Start with \(x^3 - 6x^2 + 9x = 0\) (the harder version from the lecture). Complete the cube:

\[u^3 - 5u + 2 = 0 \qquad \text{where } u = x - 2\]

Step 2: Substitute \(u = \alpha + \beta\)

Expand:

\[\alpha^3 + 3\alpha^2\beta + 3\alpha\beta^2 + \beta^3 - 5\alpha - 5\beta + 2 = 0\]

Regroup:

\[\underbrace{(\alpha^3 + \beta^3 + 2)}_{\text{Pile 1}} + \underbrace{(3\alpha\beta - 5)(\alpha + \beta)}_{\text{Pile 2}} = 0\]

Set each pile to zero:

Why can we set each pile to zero separately?

We have two unknowns (\(\alpha\) and \(\beta\)) but only one equation. That means we have a degree of freedom. We choose to impose the extra constraint \(3\alpha\beta = 5\) (Pile 2 = 0), which then forces Pile 1 = 0 as well.

This is an engineering trick: we’re not losing generality because any solution to the original equation can be decomposed this way.

Step 3: Reduce to a quadratic

Set \(A = \alpha^3\) and \(B = \beta^3\). Then:

\[A + B = -2 \qquad \text{and} \qquad AB = \left(\frac{5}{3}\right)^3 = \frac{125}{27}\]

By Vieta’s (backward!), \(A\) and \(B\) are roots of:

\[z^2 + 2z + \frac{125}{27} = 0\]

Solving the quadratic

Using the quadratic formula:

\[z = \frac{-2 \pm \sqrt{4 - \frac{500}{27}}}{2} = \frac{-2 \pm \sqrt{\frac{108 - 500}{27}}}{2} = \frac{-2 \pm \sqrt{\frac{-392}{27}}}{2}\]

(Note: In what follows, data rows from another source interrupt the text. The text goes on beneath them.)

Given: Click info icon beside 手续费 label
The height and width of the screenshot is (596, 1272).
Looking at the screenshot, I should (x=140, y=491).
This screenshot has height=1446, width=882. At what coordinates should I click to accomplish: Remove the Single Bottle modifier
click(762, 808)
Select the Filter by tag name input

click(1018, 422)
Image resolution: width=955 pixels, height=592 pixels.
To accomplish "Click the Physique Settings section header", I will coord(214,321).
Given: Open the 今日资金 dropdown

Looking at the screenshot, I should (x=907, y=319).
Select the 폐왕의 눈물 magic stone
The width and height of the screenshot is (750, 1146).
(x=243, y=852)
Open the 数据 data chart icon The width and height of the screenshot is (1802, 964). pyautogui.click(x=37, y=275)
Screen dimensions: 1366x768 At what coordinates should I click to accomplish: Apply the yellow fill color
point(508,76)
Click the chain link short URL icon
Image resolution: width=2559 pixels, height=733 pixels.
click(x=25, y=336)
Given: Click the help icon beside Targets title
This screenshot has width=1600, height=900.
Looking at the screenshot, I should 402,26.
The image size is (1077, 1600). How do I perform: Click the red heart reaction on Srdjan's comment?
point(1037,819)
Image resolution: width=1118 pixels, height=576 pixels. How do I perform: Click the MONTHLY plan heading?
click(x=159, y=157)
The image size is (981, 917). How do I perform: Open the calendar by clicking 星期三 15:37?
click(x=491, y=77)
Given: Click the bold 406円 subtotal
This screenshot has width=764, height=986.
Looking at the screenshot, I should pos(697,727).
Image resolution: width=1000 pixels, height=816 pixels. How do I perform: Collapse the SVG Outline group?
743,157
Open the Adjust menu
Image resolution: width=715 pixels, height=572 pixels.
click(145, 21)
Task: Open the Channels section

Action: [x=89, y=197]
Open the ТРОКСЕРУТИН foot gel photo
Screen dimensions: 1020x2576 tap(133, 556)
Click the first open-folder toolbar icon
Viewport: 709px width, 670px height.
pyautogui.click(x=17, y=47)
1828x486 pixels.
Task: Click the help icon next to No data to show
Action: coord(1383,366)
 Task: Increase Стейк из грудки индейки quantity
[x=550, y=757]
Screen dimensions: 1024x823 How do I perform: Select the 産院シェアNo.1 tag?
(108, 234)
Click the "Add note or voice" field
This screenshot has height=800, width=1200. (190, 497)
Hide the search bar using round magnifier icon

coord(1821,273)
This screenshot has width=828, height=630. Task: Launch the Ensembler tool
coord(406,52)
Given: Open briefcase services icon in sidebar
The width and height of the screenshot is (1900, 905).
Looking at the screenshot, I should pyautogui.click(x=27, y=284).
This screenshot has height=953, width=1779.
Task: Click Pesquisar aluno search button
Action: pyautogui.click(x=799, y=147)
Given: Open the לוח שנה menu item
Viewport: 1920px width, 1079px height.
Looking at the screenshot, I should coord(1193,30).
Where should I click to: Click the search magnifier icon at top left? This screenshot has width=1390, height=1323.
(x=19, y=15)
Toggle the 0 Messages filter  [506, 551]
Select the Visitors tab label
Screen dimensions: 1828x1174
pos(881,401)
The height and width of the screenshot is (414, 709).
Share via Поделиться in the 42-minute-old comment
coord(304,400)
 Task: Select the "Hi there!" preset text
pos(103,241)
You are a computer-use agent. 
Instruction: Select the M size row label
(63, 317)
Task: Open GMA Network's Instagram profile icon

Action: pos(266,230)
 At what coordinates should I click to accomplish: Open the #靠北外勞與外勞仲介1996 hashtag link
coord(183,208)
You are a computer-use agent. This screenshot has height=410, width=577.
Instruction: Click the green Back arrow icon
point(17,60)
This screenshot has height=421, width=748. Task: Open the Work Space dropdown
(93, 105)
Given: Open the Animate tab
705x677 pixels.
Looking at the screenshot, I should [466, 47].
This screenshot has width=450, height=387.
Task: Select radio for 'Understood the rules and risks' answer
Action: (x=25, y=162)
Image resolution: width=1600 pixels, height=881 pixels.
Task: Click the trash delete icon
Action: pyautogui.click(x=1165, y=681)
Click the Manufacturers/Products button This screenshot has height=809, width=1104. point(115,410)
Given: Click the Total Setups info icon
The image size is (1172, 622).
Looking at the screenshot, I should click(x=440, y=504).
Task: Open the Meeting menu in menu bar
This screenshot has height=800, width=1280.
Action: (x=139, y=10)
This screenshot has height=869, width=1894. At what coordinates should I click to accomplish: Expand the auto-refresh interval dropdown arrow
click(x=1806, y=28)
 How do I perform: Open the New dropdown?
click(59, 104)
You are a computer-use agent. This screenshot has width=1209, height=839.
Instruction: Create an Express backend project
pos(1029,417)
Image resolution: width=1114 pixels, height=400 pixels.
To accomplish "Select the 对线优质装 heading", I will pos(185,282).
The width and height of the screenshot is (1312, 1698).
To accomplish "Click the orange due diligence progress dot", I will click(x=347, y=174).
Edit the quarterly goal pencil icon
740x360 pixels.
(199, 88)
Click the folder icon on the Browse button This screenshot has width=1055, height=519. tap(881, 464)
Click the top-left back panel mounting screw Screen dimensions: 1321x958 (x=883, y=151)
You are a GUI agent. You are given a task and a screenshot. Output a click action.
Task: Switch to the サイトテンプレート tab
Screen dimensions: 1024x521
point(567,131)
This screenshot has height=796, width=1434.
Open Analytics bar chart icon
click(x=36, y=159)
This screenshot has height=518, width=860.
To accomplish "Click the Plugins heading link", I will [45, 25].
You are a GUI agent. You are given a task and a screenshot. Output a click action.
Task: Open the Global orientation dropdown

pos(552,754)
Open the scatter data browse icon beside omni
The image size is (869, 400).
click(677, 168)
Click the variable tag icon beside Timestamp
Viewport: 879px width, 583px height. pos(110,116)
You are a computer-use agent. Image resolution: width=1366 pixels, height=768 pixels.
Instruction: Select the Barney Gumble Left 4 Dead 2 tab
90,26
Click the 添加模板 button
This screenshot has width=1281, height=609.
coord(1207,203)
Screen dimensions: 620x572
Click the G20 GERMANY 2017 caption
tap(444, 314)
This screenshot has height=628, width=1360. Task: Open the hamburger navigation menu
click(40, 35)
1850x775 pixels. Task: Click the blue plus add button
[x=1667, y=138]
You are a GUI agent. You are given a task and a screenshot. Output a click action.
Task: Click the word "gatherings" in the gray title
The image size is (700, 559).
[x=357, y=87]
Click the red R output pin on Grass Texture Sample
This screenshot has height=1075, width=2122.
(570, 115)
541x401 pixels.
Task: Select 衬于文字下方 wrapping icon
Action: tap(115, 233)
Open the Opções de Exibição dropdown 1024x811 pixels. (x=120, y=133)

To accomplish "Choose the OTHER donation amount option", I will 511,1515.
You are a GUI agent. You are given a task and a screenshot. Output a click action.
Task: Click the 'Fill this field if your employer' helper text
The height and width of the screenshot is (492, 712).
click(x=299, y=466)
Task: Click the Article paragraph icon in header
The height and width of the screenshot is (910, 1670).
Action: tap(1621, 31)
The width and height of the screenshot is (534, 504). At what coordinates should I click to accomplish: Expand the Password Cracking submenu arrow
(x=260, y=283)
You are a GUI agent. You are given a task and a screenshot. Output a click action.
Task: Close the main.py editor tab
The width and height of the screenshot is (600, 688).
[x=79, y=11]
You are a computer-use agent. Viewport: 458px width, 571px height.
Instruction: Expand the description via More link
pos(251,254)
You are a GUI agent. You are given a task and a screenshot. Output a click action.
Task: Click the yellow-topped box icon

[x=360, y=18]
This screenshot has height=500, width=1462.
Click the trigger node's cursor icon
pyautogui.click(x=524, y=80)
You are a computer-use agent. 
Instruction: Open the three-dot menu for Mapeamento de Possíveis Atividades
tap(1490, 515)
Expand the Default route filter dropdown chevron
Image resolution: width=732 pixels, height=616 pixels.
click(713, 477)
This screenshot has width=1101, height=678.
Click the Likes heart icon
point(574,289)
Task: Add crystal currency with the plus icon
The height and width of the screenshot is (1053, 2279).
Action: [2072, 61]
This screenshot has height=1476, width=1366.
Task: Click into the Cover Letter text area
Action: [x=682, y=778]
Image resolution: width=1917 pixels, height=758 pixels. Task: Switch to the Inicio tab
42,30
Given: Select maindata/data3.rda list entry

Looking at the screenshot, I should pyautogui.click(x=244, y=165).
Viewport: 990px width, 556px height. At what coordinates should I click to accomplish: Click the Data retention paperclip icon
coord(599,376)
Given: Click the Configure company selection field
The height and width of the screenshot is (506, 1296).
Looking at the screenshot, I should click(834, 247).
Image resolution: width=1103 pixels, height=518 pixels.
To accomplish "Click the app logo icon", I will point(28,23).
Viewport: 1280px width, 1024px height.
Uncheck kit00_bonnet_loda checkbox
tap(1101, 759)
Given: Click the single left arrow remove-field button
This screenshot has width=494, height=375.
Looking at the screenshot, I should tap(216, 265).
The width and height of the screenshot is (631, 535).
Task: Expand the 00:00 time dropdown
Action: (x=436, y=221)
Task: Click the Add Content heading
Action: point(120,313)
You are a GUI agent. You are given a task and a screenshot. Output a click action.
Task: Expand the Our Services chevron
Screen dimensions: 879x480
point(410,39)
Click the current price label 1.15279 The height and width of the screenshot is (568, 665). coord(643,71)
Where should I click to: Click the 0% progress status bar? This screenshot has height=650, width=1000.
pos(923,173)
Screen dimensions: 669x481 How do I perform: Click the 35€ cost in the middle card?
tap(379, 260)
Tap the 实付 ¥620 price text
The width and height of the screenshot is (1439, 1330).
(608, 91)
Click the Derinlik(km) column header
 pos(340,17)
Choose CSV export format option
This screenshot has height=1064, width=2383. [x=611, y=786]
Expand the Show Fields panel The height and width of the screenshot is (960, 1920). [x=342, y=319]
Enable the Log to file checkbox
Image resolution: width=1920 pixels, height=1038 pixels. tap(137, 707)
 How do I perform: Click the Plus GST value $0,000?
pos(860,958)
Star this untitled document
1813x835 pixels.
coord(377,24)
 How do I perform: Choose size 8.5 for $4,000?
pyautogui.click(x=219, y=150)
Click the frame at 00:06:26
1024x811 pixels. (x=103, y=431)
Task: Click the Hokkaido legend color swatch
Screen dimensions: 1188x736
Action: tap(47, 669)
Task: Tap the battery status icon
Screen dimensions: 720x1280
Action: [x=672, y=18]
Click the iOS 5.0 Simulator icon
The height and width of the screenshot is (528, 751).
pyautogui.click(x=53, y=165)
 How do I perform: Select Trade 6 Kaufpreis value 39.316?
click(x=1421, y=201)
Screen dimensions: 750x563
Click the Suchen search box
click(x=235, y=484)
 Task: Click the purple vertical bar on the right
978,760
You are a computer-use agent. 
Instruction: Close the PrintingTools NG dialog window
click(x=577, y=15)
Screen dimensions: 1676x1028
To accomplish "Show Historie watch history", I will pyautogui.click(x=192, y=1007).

\[= -1 \pm \frac{\sqrt{392}}{2\sqrt{27}}\,i = -1 \pm \frac{14}{3\sqrt{27}}\,i = -1 \pm \frac{14\sqrt{3}}{27}\,i\]

So \(A\) and \(B\) are complex conjugates! This is the famous casus irreducibilis: even though all three roots are real, the intermediate computation passes through complex numbers.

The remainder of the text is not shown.